Report how many lines of the records below include the word "computer". Give nothing but the number.

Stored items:
##########
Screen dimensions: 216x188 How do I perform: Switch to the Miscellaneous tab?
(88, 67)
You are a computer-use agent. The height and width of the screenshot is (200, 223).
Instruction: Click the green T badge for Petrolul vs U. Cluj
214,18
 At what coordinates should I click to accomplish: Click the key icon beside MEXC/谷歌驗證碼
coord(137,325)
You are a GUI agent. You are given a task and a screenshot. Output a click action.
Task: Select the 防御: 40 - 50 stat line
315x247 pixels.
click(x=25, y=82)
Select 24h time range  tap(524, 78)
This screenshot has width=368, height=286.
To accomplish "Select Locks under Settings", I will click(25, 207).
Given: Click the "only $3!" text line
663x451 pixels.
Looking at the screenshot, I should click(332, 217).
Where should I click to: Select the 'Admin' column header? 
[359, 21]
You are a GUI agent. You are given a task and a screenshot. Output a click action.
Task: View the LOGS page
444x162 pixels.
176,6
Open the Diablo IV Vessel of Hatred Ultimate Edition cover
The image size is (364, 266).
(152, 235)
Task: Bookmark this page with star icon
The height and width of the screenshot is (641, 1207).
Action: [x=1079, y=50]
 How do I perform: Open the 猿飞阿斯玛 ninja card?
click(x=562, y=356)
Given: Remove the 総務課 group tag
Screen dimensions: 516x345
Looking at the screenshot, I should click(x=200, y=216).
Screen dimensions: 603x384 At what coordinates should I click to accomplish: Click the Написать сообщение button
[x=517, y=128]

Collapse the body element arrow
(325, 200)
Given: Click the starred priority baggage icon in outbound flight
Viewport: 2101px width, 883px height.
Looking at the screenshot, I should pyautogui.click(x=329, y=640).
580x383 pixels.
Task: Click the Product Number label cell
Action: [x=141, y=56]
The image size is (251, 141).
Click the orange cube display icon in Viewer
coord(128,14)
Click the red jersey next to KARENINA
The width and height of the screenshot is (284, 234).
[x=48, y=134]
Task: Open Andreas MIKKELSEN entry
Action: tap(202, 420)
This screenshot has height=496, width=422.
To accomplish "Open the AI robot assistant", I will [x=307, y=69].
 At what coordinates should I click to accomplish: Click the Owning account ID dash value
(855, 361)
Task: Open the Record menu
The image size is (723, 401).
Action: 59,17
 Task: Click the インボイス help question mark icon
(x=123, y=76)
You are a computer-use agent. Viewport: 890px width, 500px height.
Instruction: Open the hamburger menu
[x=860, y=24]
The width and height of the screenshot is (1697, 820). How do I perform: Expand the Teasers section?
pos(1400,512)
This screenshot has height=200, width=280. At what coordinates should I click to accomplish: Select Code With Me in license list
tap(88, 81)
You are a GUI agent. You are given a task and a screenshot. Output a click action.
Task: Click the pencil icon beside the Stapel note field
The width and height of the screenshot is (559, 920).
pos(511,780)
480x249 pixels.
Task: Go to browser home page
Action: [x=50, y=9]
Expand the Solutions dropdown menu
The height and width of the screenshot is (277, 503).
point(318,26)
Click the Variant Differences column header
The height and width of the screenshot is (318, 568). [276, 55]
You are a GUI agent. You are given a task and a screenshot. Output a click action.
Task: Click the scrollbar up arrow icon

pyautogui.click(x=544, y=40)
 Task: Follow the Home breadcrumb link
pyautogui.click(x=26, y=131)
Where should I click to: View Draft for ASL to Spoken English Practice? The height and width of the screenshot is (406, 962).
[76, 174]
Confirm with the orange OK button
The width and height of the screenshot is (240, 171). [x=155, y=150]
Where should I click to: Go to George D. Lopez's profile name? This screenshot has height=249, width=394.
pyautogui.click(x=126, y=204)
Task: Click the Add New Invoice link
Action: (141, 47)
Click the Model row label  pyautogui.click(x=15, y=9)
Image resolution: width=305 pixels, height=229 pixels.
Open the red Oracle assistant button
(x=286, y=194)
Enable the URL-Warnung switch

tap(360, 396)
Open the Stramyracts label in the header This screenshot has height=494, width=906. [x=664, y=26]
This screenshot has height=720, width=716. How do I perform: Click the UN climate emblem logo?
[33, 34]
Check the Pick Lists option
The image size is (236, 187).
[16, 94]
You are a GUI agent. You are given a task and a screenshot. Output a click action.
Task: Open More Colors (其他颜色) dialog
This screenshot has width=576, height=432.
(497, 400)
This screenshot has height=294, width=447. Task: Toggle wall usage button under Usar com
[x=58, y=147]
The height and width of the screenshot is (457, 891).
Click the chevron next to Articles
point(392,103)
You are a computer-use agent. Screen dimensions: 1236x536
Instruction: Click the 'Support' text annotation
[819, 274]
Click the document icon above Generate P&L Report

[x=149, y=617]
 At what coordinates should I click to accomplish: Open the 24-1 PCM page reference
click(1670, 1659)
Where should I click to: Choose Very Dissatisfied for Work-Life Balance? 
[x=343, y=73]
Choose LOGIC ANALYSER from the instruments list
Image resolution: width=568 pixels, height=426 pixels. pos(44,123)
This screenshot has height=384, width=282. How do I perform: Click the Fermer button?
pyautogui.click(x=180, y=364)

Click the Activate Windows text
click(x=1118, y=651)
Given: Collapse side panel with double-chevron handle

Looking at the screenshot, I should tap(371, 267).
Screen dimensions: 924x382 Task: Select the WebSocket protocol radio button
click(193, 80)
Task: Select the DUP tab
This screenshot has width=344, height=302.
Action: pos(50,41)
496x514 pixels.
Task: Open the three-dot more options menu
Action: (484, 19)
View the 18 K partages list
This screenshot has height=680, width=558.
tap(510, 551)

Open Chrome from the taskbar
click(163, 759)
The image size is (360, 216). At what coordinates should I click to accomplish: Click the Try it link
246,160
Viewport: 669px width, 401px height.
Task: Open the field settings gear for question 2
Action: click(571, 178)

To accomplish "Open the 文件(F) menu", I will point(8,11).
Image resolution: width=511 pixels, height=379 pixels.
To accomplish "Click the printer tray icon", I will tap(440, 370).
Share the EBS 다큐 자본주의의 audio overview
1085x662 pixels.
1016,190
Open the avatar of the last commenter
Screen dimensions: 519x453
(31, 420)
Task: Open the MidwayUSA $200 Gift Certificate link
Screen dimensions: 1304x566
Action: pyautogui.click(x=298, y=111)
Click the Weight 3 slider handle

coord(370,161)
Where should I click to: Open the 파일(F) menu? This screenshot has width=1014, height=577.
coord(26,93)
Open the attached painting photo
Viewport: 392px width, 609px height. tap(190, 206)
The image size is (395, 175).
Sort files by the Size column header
##########
### Exercise solution
3